The problem asked to estimate the change in R using differentials. The formula for this is like adding up the small changes caused by each input. It looks like this: $$dR = \frac{\partial R}{\partial v_{0}} dv_{0} + \frac{\partial R}{\partial \alpha} d\alpha$$.

Next, I figured out how much R changes when only $$v_{0}$$ changes a little, and how much R changes when only $$\alpha$$ changes a little. These are called "partial derivatives":
1. How R changes with $$v_{0}$$:
$$\frac{\partial R}{\partial v_{0}} = \frac{1}{16} v_{0} \sin 2 \alpha$$
2. How R changes with $$\alpha$$:
$$\frac{\partial R}{\partial \alpha} = \frac{1}{16} v_{0}^{2} \cos 2 \alpha$$

Then, I looked at the numbers given in the problem:
Starting values: $$v_{0} = 400 \mathrm{ft} / \mathrm{s}$$ and $$\alpha = 30^{\circ}$$
Small changes: $$dv_{0} = 410 - 400 = 10 \mathrm{ft} / \mathrm{s}$$ and $$d\alpha = 31^{\circ} - 30^{\circ} = 1^{\circ}$$

A super important trick when using these formulas with angles is to change degrees to radians! So, $$d\alpha = 1^{\circ} \cdot \frac{\pi}{180^{\circ}} = \frac{\pi}{180}$$ radians.
Also, the starting angle $$\alpha = 30^{\circ}$$ is $$\frac{\pi}{6}$$ radians. This means $$2\alpha = 60^{\circ}$$.
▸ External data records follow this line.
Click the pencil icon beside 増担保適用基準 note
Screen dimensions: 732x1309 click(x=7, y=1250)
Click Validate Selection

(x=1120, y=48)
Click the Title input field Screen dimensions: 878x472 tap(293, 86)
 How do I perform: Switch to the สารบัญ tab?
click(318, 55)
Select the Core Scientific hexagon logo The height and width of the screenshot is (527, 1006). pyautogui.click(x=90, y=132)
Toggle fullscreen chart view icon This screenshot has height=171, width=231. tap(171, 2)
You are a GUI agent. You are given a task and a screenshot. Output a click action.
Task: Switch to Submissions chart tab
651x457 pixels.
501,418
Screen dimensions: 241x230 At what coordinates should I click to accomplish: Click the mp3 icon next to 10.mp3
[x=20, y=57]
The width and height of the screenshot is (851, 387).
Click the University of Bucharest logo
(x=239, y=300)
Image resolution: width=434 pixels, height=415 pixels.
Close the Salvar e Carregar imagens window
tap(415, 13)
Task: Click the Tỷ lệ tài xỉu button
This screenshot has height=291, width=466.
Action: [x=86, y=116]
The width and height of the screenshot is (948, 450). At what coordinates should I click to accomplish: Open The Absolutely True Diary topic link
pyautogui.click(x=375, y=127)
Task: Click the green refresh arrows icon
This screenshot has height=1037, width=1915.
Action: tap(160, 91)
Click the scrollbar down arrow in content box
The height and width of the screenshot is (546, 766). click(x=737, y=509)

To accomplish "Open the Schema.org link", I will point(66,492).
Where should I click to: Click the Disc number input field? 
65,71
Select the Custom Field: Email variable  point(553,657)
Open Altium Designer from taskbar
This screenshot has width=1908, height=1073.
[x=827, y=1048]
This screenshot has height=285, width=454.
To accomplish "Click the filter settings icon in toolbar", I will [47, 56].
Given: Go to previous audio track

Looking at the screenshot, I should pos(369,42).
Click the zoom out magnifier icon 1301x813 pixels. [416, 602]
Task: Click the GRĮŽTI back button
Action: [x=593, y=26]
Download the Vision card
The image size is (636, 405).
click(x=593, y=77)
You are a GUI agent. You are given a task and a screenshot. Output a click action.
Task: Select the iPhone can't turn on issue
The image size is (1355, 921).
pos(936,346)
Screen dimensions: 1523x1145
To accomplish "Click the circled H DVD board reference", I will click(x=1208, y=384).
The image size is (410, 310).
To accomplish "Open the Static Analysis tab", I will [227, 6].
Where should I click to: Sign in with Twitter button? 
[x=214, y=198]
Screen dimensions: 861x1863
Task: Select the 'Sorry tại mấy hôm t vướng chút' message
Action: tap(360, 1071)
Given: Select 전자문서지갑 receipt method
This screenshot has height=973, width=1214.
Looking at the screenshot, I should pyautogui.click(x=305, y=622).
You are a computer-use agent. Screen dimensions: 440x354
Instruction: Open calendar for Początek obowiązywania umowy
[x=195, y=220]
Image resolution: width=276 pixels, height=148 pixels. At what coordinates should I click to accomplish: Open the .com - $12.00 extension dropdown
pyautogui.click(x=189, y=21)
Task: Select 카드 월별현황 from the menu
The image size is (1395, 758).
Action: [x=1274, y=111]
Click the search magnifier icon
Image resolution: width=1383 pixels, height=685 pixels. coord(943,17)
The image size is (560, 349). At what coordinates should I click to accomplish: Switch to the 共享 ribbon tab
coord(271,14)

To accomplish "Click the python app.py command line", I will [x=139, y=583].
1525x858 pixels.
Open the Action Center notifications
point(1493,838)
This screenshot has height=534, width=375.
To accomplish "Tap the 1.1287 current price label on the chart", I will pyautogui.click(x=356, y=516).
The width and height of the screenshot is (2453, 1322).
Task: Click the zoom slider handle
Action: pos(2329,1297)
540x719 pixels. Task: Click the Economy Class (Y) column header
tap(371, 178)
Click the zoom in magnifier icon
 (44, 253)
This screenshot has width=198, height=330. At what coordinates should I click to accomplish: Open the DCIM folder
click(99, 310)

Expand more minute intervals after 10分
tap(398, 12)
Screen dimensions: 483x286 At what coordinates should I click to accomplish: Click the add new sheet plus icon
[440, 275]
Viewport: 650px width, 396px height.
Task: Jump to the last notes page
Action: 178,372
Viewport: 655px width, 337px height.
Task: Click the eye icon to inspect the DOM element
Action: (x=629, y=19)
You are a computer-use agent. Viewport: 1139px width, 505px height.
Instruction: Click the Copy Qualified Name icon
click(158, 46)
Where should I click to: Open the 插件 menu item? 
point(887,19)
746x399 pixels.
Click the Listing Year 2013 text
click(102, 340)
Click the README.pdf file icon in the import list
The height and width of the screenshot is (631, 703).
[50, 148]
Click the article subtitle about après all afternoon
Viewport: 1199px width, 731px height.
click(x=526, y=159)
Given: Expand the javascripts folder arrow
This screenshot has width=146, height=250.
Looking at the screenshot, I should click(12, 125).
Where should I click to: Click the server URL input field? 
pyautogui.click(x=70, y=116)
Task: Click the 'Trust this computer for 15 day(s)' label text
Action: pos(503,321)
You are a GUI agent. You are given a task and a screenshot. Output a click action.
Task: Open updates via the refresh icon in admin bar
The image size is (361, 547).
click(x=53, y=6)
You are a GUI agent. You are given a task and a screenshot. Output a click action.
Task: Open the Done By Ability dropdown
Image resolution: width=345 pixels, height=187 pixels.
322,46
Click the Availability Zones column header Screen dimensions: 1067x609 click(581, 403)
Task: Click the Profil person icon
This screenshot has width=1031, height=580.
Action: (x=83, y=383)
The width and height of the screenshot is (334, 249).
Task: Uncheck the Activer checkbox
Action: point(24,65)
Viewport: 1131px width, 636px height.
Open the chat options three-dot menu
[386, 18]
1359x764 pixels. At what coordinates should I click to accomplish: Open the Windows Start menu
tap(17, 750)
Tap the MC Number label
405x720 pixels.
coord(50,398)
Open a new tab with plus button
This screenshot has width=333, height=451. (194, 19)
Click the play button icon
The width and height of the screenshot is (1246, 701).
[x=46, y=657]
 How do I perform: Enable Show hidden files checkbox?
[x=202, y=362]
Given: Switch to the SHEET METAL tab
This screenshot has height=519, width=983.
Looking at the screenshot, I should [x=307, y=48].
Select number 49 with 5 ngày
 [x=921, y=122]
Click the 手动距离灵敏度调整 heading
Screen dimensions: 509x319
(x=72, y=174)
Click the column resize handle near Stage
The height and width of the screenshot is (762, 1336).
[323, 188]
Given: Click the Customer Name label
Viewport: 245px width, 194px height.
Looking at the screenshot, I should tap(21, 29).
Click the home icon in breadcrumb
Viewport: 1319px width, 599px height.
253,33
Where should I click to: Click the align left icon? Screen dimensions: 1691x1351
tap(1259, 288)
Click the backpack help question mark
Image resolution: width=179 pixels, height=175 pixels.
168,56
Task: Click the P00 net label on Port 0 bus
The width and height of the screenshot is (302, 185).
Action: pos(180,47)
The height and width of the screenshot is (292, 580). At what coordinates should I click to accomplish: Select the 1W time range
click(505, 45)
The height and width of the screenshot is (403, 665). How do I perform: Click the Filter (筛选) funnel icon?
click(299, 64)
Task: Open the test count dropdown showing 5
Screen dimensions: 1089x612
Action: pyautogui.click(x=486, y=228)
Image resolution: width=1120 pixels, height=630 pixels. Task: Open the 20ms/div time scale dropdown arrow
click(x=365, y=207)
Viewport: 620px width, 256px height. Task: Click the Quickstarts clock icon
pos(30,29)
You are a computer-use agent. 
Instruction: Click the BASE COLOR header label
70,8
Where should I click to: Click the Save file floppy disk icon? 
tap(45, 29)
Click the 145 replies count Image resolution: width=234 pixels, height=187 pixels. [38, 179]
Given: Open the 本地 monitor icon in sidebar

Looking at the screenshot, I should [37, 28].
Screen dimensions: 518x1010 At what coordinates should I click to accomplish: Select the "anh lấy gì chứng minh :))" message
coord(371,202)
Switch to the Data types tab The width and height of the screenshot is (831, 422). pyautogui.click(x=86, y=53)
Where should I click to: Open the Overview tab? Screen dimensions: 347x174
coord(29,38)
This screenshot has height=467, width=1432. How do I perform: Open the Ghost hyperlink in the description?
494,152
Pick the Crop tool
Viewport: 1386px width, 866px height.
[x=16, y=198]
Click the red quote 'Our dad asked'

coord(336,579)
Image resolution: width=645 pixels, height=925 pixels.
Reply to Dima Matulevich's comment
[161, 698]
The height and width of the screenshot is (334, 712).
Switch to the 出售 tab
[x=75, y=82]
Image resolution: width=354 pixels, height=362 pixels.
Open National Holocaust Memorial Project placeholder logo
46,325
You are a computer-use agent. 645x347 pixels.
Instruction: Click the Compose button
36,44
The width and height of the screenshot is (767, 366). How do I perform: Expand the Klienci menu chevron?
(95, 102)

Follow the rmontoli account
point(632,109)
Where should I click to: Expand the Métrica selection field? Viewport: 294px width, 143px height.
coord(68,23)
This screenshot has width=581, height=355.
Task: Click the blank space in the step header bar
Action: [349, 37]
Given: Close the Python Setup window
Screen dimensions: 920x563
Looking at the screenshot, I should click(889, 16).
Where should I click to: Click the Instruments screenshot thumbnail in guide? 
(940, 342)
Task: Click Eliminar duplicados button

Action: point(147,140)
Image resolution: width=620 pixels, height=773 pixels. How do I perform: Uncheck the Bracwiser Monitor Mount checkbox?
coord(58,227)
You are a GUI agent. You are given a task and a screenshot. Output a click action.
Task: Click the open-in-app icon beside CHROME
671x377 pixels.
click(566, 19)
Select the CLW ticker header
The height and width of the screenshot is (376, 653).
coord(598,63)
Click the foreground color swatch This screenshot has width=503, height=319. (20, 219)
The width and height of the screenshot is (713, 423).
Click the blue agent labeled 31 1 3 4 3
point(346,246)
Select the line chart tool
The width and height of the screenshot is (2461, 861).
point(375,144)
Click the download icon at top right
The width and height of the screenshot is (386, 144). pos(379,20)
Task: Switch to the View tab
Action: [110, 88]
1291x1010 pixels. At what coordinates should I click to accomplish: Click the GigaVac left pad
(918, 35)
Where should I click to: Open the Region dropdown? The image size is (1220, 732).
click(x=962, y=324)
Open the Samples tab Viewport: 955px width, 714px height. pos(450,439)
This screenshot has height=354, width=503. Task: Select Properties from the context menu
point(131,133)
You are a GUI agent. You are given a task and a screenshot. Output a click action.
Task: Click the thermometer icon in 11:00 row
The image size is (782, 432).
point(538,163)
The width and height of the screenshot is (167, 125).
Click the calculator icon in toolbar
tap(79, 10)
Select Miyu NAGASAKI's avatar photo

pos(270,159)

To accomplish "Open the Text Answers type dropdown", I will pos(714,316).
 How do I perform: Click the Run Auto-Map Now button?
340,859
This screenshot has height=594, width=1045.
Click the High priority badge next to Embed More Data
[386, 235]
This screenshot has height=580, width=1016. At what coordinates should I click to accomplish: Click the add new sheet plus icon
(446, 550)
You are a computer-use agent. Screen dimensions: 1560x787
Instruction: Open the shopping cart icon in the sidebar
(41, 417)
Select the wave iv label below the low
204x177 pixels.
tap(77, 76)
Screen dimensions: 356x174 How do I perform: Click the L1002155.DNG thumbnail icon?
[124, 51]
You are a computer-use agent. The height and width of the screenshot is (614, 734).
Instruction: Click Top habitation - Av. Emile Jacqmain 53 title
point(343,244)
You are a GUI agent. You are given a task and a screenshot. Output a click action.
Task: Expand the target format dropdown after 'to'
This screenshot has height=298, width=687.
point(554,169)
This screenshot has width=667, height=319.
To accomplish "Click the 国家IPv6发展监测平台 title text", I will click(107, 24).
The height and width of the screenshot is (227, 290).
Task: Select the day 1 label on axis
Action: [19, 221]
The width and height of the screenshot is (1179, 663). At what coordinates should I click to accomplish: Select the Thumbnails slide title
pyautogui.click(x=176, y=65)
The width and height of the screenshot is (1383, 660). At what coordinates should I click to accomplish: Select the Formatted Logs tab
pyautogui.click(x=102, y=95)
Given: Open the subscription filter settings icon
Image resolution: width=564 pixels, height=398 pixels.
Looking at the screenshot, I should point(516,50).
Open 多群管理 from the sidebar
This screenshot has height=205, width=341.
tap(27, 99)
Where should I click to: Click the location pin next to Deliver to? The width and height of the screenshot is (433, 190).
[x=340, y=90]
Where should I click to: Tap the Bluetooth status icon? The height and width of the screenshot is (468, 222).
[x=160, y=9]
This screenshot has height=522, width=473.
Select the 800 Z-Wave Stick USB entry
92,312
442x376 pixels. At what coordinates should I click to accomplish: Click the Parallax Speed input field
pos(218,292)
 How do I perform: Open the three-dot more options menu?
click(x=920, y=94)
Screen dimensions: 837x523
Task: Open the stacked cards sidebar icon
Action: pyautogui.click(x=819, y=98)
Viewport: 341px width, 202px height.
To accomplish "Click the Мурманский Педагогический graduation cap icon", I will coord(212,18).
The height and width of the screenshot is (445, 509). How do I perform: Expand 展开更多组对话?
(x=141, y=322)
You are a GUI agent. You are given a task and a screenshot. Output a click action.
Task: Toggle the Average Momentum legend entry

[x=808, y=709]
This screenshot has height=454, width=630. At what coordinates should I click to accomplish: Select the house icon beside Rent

Now, I put the starting numbers into the partial derivatives:
For $$v_{0}=400$$ and $$2\alpha=60^{\circ}$$:
We know $$\sin 60^{\circ} = \frac{\sqrt{3}}{2}$$ and $$\cos 60^{\circ} = \frac{1}{2}$$.

So,
$$\frac{\partial R}{\partial v_{0}} = \frac{1}{16} (400) \left( \frac{\sqrt{3}}{2} \right) = \frac{400\sqrt{3}}{32} = \frac{25\sqrt{3}}{2}$$
$$\frac{\partial R}{\partial \alpha} = \frac{1}{16} (400)^{2} \left( \frac{1}{2} \right) = \frac{1}{16} (160000) \left( \frac{1}{2} \right) = \frac{160000}{32} = 5000$$

Finally, I put all these calculated parts back into the total differential formula:
$$dR = \left( \frac{25\sqrt{3}}{2} \right) (10) + (5000) \left( \frac{\pi}{180} \right)$$
$$dR = 125\sqrt{3} + \frac{5000\pi}{180}$$
$$dR = 125\sqrt{3} + \frac{250\pi}{9}$$

To get a numerical answer, I used approximations for $$\sqrt{3} \approx 1.732$$ and $$\pi \approx 3.14159$$.
$$dR \approx 125 \times 1.732 + \frac{250 \times 3.14159}{9}$$
$$dR \approx 216.5 + \frac{785.3975}{9}$$
$$dR \approx 216.5 + 87.266$$
$$dR \approx 303.766$$

Rounding it to one decimal place, the approximate change in range is 303.8 feet.